他想着,自己已经用装失忆来向东方兰表达立场了,这番托词应该能让她满意,不曾想,东方兰却笑了。
容朝衡困惑地抬起头,只见她双眸冰冷,泛着嘲讽的笑意。
说话间,东方兰渐渐敛住唇边的笑。
“是席长河对吧?”
容朝衡心跳漏了一拍,忽然间紧张起来。
他不知道东方兰是何用意,但他的沉默就已经等同于答案。
东方兰深吸了口气,“说吧,席长河怎么对你了。我想你也应该不希望我去调监控吧。”
容朝衡咽了咽口水。
他当然不希望东方兰去调监控。
作为受害者,他本不该害怕被调查,可顾湘不能被连累。
即使是深陷淤泥,可他也有想要拼命保护的人。
容朝衡将自己变得更显畏缩起来,说话间微有断断续续,一五一十交代了席长河的所作所为,然后直接跳到辛甜环节,但并未提及自己与她有交集,而是撒谎说是自己躲进了她的车后座,最后趁机逃走的。

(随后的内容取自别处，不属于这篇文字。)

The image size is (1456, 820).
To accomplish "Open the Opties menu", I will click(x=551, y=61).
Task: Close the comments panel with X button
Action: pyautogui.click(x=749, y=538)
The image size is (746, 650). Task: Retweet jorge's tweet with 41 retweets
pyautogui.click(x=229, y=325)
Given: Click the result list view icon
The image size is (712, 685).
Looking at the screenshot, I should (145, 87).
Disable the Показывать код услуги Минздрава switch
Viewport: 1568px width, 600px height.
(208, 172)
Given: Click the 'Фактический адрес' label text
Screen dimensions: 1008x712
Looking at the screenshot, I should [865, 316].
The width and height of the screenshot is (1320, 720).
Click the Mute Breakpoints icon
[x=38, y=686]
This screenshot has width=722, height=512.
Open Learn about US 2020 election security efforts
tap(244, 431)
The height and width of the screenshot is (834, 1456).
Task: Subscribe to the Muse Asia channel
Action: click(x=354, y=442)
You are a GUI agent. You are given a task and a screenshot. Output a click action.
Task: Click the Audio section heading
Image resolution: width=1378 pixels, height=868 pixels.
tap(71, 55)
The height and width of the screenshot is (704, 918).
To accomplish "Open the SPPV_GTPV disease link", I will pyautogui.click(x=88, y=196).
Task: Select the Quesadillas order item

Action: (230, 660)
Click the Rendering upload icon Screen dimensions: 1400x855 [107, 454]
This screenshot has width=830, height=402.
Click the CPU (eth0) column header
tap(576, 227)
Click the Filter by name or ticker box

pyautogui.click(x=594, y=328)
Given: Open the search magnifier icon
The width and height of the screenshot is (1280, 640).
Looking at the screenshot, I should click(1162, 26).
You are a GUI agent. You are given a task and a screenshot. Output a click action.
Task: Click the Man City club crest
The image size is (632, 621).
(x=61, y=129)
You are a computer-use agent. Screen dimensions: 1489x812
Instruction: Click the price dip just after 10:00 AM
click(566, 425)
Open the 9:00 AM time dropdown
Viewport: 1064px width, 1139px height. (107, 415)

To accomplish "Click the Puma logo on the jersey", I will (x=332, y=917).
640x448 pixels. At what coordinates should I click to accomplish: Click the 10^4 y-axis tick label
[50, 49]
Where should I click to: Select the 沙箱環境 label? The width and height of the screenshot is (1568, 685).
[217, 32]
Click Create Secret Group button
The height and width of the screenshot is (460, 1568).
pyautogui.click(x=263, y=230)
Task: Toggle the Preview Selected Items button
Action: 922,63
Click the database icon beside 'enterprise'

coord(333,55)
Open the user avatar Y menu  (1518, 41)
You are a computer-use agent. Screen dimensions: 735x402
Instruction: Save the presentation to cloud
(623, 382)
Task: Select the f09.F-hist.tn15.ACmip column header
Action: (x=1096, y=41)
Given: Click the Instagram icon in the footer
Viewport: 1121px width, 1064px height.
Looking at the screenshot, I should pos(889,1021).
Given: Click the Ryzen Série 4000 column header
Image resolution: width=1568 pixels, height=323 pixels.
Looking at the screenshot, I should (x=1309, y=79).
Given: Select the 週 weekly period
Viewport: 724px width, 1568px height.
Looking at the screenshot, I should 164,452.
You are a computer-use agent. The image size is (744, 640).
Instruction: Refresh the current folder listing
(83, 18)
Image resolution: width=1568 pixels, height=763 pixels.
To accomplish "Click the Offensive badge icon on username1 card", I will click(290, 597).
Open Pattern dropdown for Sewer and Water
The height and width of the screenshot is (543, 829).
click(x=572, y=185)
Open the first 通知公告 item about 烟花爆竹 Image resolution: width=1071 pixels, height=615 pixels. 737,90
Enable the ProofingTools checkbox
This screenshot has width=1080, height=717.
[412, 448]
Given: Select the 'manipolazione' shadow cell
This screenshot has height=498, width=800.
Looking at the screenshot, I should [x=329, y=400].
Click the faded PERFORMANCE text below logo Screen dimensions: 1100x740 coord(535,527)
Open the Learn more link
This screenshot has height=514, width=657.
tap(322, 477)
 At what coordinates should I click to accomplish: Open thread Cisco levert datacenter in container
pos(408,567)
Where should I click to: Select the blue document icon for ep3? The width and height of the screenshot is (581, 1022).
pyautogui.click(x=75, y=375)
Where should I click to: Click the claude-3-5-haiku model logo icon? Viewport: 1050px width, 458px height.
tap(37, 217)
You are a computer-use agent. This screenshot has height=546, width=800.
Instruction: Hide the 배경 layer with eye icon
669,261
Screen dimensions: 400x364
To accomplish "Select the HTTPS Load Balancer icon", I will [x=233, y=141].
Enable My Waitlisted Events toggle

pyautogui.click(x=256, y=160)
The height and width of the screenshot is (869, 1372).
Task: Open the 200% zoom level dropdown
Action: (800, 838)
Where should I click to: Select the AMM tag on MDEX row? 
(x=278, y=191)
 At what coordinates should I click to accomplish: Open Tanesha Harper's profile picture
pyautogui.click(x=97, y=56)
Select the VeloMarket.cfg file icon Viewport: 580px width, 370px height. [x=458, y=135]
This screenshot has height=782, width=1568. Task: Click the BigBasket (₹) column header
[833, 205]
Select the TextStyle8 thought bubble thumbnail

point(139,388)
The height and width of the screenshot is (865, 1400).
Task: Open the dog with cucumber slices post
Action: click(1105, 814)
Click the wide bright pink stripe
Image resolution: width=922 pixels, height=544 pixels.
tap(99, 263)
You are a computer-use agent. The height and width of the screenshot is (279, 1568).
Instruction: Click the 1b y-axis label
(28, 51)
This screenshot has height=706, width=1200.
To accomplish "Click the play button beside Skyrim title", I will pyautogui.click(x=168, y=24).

没有与辛甜真正接触,那么东方兰就不会去问辛甜,便不用担心辛甜供出顾湘。
可他不知道的是,辛甜那天来了容家后,车就被派去了机场。
东方兰怠懒地睨着他,“既然都快要死了,怎么不去找管家,而是选择偷偷摸摸逃出去,怎么,害怕我容家的人要害你?”
难道不是吗。
容朝衡心里苦涩地冷嘲一句,表面上却又只能装成恭敬。
“是不敢打扰长辈。”
东方兰显然不信,甚至还揶揄了一句。
“真是年龄越大,越会偷奸耍滑,以前至少还本分,现在满口的谎话。”她淡淡望着地上卑微跪着的少年,下半边脸掩在口罩里,上半边的脸藏在刘海里,心中顿生厌恶,又轻斥一句,“脸丑,心也跟着丑。”
容朝衡顿时身体紧绷,撑在膝盖上的手随着捏拳的力道而发起了抖。
对他刻薄相待,却还要讽刺他心口不一。
他不过是为了活命,为什么要被贬斥到泥土里。
最终,容朝衡还是懦弱扛下了一切,在东方兰挥挥手后,就像只流浪狗被打发走了。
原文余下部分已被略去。